2. **Power Rule for the outside:** If you have (stuff)$^4$, its derivative is $4 \times (\text{stuff})^3$. So, that's $4(1+x^3)^3$.
3. **Chain Rule for the "stuff":** The derivative of the "stuff" $(1+x^3)$ is still $3x^2$.
4. **Put it together:** So, the derivative of the second part is $4(1+x^3)^3 \times (3x^2) = 12x^2(1+x^3)^3$.

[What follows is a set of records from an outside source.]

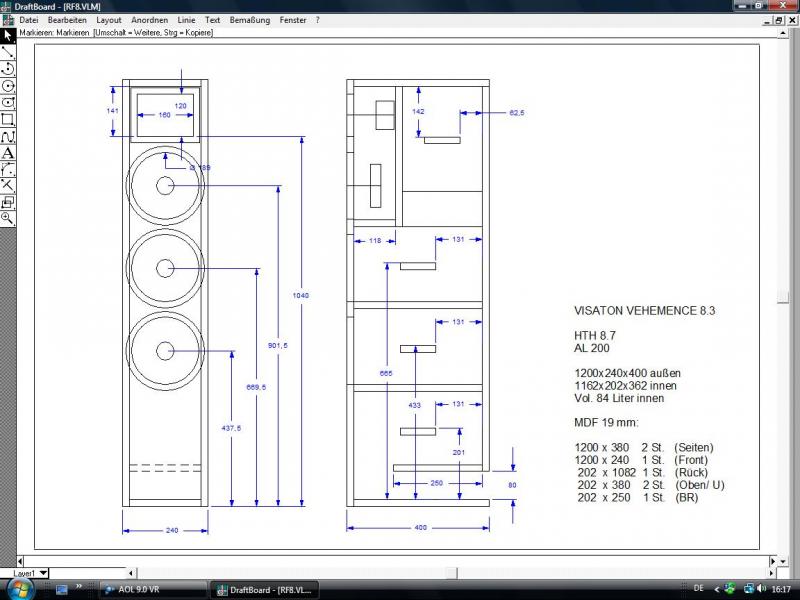800x600 pixels.
Task: Select the transform objects tool
Action: click(7, 202)
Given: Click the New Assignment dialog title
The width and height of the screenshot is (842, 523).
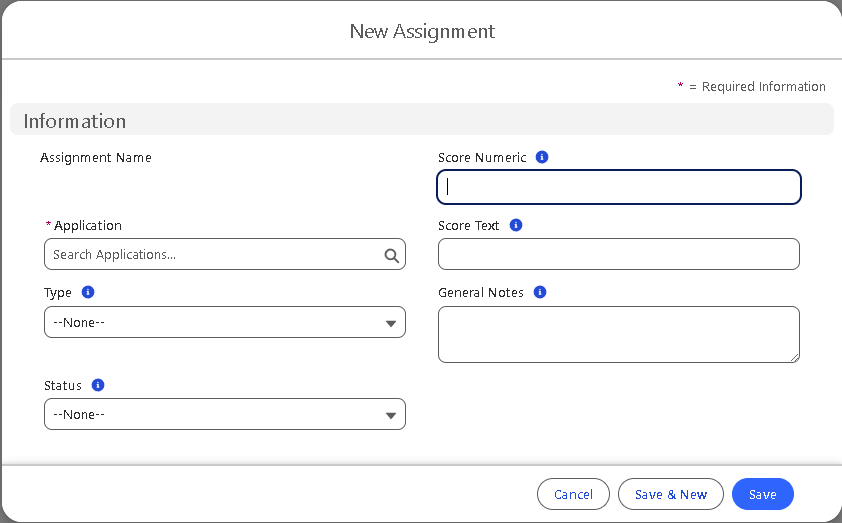Looking at the screenshot, I should 422,31.

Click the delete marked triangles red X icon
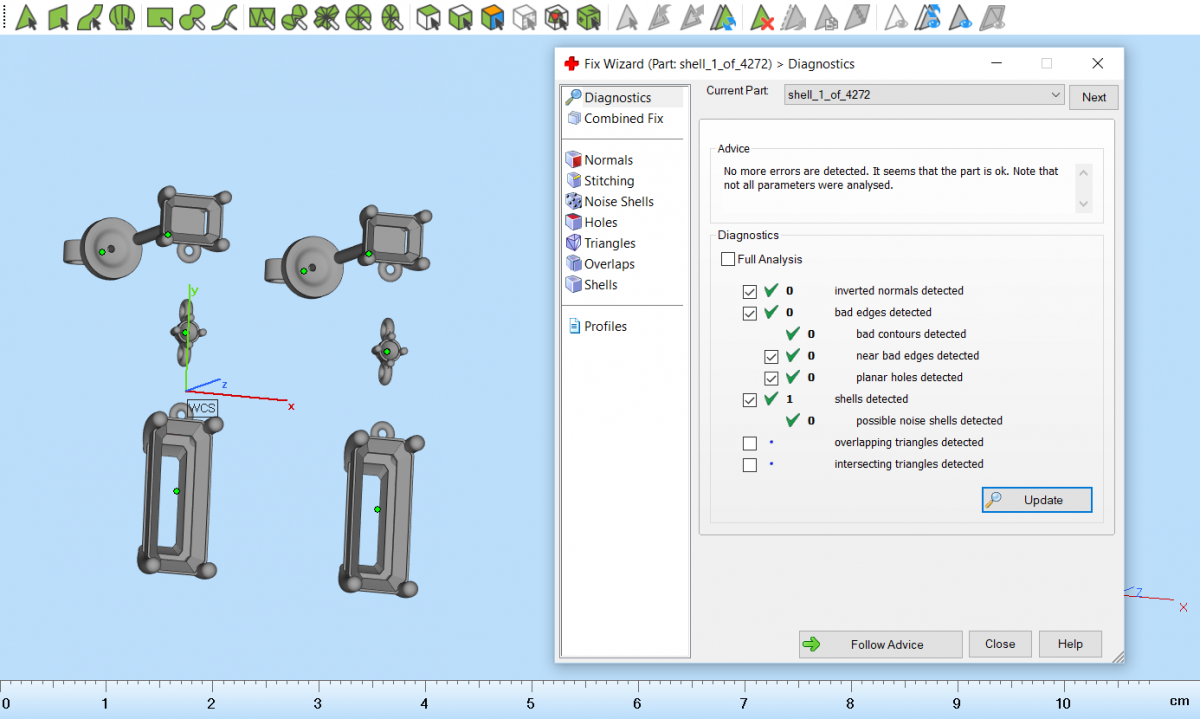click(x=763, y=17)
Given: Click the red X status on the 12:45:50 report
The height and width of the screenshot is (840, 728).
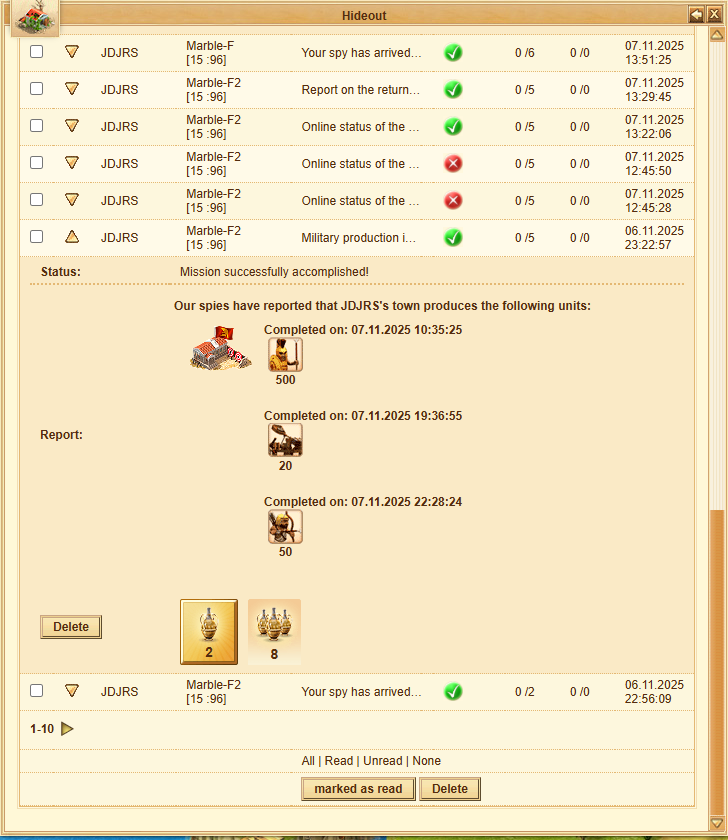Looking at the screenshot, I should tap(453, 163).
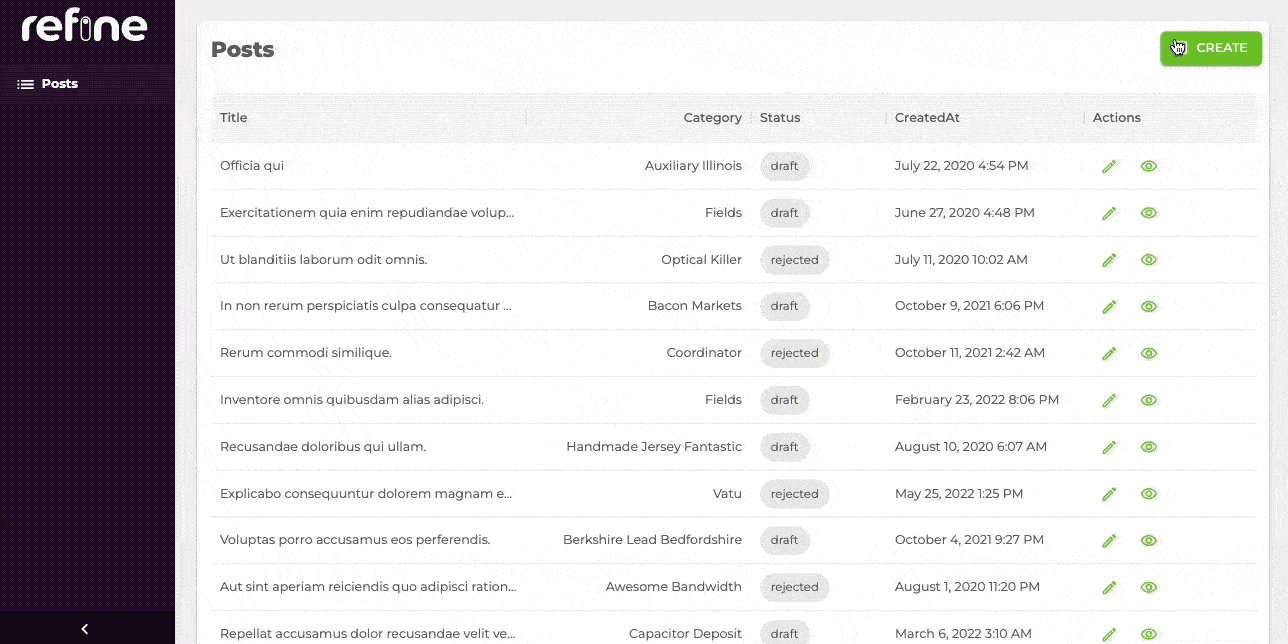Show the Officia qui post via eye icon

coord(1149,166)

Finally, we subtract the derivative of the second part from the derivative of the first part:
$g'(x) = 9x^2(1+x^3)^2 - 12x^2(1+x^3)^3$

Now, let's make it look nicer by factoring out common terms. Both terms have $x^2$ and $(1+x^3)^2$. Also, 9 and 12 both share a factor of 3.
So, we can factor out $3x^2(1+x^3)^2$:

$g'(x) = 3x^2(1+x^3)^2 \left[ \frac{9x^2(1+x^3)^2}{3x^2(1+x^3)^2} - \frac{12x^2(1+x^3)^3}{3x^2(1+x^3)^2} \right]$
$g'(x) = 3x^2(1+x^3)^2 \left[ 3 - 4(1+x^3) \right]$

Now, let's simplify what's inside the square brackets:
$3 - 4(1+x^3) = 3 - 4 - 4x^3 = -1 - 4x^3$

So, the whole thing becomes:
$g'(x) = 3x^2(1+x^3)^2 (-1 - 4x^3)$

We can pull out the negative sign from $(-1 - 4x^3)$ to make it $-(1 + 4x^3)$.
$g'(x) = -3x^2(1+x^3)^2 (1 + 4x^3)$

And that's our final answer! See, it's just like breaking down a big puzzle into smaller, easier pieces!